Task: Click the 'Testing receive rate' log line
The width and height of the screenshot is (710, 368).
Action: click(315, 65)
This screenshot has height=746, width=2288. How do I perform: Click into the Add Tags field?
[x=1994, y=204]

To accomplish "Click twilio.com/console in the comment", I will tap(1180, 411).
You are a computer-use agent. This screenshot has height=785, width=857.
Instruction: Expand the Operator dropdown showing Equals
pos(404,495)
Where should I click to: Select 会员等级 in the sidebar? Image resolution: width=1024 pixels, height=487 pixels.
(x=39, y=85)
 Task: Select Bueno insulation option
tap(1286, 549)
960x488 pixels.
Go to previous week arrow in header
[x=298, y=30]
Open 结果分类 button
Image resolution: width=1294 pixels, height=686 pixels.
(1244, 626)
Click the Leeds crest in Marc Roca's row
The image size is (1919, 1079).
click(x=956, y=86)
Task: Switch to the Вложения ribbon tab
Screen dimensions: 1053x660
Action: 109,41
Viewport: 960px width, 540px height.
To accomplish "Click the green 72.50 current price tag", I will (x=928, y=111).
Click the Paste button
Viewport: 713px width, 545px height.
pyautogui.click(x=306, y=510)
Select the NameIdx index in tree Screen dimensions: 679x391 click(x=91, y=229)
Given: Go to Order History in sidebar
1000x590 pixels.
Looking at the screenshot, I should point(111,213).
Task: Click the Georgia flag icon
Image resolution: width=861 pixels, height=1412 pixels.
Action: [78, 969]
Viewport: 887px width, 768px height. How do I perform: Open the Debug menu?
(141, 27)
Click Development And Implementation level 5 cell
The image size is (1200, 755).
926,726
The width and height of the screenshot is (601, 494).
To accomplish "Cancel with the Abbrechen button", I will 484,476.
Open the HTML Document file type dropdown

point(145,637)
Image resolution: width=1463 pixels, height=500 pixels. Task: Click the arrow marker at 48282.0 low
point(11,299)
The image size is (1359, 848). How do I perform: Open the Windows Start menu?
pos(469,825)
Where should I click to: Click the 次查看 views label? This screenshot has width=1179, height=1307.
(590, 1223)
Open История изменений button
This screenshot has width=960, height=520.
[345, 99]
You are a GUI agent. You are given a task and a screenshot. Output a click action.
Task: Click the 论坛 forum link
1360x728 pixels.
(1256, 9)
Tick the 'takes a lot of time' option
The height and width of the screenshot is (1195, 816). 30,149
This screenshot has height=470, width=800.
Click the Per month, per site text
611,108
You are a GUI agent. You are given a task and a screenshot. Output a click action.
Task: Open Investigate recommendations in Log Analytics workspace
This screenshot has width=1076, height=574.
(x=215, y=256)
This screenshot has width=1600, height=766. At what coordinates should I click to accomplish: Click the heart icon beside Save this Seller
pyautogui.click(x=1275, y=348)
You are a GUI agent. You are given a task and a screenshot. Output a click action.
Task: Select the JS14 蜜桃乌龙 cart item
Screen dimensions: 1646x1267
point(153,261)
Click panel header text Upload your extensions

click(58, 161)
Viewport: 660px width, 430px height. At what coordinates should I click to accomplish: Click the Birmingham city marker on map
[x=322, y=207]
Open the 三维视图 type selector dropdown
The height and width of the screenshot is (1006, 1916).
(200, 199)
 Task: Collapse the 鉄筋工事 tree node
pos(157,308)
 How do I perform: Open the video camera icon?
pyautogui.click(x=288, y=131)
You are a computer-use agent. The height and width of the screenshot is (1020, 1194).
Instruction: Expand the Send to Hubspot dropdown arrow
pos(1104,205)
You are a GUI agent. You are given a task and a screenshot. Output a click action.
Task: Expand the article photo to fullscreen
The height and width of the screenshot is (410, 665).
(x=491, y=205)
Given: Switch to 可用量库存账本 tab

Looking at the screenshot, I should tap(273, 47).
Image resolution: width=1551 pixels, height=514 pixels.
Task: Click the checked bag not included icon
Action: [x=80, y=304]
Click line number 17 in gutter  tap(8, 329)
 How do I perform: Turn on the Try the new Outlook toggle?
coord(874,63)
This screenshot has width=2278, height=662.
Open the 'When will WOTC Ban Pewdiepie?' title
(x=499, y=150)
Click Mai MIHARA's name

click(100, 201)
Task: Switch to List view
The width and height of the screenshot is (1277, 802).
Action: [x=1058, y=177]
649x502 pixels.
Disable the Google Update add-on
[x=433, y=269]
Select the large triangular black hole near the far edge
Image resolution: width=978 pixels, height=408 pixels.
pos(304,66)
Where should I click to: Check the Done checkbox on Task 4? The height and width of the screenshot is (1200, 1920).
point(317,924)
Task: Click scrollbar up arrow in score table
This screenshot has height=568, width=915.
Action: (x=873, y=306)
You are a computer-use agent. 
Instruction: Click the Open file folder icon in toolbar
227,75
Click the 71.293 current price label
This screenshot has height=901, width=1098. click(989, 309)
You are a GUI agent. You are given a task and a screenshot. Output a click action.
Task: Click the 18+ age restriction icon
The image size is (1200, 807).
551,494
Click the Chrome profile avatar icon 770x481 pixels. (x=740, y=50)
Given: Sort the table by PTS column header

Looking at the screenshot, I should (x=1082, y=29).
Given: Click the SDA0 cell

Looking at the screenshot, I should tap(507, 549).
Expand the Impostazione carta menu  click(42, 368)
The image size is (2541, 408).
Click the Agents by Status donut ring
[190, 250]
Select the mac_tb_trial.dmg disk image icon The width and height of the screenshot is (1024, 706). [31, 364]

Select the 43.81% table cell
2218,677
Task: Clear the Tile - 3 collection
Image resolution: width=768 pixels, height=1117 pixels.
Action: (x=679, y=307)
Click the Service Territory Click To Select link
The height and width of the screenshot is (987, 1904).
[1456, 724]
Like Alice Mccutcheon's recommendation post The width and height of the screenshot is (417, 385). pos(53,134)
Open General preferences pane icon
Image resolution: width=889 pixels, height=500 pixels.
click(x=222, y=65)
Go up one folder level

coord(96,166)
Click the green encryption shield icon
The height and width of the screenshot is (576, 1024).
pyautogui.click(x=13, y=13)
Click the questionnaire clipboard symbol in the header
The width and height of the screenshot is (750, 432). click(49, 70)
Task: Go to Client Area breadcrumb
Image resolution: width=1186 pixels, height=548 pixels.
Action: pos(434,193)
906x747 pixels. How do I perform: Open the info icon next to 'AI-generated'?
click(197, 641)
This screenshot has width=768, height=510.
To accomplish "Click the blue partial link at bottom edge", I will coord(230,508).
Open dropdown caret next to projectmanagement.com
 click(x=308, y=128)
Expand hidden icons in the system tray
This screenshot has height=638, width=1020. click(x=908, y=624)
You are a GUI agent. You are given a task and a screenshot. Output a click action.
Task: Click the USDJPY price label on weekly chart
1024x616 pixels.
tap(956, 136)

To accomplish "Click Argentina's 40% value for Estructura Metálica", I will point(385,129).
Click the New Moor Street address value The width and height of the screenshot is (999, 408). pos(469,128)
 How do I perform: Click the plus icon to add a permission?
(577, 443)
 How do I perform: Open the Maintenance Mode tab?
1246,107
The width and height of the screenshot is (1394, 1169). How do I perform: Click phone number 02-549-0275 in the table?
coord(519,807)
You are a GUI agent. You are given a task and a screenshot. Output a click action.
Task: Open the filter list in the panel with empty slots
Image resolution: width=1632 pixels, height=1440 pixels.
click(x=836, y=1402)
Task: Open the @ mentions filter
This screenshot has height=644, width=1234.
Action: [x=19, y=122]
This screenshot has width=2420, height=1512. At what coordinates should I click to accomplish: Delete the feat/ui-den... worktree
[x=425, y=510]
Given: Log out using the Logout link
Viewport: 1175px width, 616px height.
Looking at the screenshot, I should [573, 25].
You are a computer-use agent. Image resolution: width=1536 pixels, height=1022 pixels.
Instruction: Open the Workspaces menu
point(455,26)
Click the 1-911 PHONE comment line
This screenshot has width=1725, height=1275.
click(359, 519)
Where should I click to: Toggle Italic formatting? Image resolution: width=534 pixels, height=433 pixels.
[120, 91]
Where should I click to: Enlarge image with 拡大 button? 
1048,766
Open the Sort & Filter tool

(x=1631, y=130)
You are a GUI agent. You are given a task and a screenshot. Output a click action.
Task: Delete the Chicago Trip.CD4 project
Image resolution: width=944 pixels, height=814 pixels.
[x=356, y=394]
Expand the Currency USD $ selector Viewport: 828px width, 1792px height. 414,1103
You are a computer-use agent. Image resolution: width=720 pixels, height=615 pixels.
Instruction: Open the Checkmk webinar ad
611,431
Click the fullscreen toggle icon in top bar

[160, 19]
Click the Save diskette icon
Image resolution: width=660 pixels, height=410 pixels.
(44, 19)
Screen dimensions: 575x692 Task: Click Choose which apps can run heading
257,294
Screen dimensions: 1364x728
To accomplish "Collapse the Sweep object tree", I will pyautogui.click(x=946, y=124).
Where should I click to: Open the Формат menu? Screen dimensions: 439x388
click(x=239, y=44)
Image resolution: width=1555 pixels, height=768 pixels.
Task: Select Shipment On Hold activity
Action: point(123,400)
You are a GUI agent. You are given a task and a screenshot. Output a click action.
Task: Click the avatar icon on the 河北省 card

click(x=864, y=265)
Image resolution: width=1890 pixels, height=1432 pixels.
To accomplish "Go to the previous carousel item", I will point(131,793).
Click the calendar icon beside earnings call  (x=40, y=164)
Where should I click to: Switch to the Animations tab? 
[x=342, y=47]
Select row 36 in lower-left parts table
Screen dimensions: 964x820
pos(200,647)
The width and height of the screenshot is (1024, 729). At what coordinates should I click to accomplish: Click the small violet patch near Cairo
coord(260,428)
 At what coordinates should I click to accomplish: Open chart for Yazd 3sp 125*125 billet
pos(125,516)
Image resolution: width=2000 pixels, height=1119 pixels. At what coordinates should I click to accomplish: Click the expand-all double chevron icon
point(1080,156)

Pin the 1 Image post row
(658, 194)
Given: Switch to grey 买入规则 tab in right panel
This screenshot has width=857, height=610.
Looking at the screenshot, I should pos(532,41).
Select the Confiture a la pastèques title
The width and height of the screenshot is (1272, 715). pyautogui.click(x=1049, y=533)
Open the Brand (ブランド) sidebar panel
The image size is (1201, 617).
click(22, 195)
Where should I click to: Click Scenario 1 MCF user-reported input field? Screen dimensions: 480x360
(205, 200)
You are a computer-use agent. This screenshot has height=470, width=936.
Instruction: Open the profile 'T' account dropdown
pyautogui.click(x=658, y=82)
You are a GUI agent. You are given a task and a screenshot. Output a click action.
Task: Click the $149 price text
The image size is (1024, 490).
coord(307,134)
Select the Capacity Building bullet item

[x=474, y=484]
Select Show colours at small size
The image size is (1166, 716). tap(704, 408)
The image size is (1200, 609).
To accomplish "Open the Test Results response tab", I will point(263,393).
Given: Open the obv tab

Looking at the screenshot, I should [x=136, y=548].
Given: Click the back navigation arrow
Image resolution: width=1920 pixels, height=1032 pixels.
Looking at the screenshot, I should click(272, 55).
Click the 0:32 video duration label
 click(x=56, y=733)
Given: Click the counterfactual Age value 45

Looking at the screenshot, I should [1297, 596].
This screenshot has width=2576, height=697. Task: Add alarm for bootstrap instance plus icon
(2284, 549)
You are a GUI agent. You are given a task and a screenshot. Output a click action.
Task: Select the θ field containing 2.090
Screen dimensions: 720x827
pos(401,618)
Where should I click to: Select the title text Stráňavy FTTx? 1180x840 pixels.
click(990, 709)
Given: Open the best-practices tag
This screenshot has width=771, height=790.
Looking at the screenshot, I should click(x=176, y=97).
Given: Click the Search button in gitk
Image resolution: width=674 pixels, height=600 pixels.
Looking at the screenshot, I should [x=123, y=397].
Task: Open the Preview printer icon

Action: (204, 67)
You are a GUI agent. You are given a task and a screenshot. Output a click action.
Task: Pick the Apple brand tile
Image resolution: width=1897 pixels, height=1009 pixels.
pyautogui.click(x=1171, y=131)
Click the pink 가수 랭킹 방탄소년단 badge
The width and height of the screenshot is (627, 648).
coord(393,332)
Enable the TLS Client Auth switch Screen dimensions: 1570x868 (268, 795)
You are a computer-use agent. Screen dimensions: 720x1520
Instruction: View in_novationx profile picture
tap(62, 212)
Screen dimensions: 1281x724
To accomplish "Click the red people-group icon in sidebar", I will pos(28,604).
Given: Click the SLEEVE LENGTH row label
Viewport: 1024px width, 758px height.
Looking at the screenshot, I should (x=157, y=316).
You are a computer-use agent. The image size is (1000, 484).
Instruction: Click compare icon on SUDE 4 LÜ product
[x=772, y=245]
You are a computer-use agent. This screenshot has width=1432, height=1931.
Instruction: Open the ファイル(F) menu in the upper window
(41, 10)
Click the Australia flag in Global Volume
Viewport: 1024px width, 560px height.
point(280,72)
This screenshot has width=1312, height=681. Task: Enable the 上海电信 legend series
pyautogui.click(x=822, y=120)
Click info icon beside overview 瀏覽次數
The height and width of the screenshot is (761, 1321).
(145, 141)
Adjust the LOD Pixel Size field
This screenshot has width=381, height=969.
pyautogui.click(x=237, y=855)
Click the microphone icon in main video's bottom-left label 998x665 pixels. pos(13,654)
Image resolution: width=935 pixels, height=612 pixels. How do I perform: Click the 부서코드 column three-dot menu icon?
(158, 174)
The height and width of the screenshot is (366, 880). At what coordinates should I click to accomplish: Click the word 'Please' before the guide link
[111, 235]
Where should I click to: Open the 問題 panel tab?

▬▬▬▬▬▬▬▬▬▬

_Your objective_
Provide only the number of lines above that contain the word "left".

_Answer for this exercise_
2